About this task: Take the lines below beginning at the line that has "1255x653 pixels." and stopping after the line that has "Given: Click the sparkle Get Started icon", and print them exactly as they are, with no other lines.

======== Exercise inputs

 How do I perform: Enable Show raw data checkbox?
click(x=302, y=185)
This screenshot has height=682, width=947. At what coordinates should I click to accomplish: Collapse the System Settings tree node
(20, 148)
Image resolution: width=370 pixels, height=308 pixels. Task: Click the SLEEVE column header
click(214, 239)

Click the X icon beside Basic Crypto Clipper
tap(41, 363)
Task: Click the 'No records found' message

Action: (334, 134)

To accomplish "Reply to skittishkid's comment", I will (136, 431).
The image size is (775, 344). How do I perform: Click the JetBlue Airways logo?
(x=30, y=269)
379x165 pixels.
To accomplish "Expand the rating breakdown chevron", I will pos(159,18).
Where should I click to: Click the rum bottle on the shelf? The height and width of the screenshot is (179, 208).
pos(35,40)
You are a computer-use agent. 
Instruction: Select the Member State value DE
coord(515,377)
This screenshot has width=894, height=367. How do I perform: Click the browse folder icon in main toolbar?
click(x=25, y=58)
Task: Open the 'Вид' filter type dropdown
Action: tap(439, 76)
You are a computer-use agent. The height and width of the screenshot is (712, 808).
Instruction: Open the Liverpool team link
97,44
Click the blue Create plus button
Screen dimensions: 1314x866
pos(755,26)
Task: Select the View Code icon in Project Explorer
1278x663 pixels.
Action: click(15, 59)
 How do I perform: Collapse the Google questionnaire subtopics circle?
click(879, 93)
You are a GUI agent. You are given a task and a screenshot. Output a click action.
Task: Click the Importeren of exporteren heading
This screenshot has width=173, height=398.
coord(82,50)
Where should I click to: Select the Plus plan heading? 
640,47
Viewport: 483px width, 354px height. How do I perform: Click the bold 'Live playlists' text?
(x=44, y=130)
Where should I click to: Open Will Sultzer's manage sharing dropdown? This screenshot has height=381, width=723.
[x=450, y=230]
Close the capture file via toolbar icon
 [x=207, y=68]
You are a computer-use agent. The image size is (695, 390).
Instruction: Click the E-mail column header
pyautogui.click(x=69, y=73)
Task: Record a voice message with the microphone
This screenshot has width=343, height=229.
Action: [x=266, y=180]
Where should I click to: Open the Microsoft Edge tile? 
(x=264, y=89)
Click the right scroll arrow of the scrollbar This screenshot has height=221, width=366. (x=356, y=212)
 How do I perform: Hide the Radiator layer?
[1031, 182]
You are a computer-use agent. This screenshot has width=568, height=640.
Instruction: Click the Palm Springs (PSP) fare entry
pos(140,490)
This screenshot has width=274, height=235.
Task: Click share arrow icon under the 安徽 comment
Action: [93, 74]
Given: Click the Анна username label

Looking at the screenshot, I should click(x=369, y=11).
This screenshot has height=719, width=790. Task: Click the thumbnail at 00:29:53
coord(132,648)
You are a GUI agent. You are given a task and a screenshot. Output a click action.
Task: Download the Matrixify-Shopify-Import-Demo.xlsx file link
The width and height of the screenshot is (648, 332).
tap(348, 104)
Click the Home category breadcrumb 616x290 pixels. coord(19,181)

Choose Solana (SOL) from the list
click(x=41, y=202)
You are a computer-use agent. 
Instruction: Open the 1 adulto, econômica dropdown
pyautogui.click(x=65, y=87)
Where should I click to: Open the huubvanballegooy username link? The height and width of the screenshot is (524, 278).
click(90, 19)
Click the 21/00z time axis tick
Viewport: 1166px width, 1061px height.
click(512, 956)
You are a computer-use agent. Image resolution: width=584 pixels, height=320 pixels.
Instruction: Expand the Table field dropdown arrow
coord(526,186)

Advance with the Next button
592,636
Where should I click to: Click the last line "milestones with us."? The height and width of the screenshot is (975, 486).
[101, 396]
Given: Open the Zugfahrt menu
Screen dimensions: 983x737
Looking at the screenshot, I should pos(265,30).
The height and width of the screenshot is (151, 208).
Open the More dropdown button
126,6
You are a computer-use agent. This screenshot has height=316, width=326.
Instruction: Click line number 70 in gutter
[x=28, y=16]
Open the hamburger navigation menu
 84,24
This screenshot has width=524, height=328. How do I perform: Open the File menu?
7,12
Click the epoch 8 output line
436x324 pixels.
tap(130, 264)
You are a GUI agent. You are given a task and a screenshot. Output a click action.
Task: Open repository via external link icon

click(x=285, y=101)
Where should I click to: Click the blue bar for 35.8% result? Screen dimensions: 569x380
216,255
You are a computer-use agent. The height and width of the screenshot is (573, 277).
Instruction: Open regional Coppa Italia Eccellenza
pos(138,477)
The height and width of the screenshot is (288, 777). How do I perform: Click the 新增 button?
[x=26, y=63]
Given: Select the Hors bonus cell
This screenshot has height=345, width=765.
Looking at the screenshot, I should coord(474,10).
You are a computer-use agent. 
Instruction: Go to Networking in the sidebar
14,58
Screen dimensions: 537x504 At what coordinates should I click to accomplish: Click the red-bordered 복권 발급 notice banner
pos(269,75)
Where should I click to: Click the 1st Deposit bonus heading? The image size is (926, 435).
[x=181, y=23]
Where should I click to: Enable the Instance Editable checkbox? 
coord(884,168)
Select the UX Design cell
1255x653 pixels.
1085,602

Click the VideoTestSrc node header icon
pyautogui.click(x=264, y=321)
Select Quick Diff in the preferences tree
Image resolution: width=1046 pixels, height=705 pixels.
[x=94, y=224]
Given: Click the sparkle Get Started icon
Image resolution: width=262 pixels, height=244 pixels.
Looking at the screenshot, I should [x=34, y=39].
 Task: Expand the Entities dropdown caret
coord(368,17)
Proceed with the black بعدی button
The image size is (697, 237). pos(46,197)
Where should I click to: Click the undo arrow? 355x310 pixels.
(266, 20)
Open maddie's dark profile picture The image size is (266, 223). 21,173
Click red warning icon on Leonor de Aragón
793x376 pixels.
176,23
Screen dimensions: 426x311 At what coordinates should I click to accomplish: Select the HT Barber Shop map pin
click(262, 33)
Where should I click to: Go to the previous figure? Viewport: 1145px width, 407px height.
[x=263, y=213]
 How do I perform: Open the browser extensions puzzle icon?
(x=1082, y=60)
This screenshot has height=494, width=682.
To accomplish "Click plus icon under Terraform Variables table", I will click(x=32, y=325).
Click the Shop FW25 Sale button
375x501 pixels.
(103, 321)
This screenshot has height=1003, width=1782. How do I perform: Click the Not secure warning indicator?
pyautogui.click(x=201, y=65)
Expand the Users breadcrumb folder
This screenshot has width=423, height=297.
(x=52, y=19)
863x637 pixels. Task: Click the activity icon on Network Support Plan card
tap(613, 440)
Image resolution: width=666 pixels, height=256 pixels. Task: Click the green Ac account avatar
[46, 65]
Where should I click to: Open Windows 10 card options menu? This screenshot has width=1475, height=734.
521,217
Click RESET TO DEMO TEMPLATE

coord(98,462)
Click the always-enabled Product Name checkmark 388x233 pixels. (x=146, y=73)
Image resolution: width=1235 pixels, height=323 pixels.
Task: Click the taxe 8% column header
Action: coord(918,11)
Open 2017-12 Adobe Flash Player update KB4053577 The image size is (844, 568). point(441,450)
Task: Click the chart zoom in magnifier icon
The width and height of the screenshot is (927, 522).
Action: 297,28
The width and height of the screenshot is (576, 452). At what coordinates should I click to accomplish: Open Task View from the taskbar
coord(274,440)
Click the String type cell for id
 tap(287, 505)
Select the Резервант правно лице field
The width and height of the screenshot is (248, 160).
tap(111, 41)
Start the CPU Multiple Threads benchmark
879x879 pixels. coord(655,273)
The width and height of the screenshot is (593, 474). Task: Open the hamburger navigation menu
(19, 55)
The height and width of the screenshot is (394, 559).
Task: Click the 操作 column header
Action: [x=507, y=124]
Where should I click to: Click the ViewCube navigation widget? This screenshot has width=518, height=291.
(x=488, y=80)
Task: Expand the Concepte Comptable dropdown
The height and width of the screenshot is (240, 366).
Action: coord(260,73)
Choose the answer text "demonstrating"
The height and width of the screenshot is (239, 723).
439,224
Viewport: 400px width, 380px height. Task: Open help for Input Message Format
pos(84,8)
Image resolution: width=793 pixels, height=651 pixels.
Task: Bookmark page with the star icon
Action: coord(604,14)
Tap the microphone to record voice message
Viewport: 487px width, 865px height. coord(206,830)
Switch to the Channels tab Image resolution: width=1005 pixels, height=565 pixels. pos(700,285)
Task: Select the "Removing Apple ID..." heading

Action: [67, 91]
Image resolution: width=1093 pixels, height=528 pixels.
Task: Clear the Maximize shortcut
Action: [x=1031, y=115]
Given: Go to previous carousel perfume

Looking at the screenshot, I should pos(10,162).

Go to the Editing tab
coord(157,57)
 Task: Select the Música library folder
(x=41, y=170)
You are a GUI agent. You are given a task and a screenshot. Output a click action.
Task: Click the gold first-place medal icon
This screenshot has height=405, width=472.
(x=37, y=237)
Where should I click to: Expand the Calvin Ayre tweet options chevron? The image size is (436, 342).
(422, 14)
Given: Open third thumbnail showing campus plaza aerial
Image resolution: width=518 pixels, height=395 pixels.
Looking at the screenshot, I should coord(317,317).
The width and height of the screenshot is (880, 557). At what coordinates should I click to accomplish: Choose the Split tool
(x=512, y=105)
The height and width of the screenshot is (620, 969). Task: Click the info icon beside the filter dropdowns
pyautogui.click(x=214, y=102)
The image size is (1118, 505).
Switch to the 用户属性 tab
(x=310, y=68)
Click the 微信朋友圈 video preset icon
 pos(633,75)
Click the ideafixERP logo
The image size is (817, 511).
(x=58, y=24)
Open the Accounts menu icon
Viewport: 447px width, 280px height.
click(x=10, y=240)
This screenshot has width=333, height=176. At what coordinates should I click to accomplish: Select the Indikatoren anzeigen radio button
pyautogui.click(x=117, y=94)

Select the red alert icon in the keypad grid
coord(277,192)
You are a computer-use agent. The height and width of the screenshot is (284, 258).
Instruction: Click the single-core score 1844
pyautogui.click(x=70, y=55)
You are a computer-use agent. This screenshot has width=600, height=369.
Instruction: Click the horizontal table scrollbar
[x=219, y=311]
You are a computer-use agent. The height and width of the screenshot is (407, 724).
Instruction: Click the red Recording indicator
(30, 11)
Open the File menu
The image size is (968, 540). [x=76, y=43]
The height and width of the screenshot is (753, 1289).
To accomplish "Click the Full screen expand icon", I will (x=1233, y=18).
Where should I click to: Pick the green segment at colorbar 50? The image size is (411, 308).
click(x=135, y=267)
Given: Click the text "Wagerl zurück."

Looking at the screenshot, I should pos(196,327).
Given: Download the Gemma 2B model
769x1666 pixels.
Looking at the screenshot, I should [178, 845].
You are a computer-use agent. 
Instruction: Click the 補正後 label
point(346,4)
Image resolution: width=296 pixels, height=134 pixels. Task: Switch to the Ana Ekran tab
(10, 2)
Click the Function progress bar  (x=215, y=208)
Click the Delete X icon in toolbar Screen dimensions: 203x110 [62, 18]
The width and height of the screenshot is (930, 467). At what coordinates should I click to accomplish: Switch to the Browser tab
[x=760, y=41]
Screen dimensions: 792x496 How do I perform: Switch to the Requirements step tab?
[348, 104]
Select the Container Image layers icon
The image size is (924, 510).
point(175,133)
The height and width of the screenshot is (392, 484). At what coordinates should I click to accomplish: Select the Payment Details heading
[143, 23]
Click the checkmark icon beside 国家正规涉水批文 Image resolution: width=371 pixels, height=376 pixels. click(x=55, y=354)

================

Answer box:
1255x653 pixels.
1085,602

Click the VideoTestSrc node header icon
pyautogui.click(x=264, y=321)
Select Quick Diff in the preferences tree
Image resolution: width=1046 pixels, height=705 pixels.
[x=94, y=224]
Given: Click the sparkle Get Started icon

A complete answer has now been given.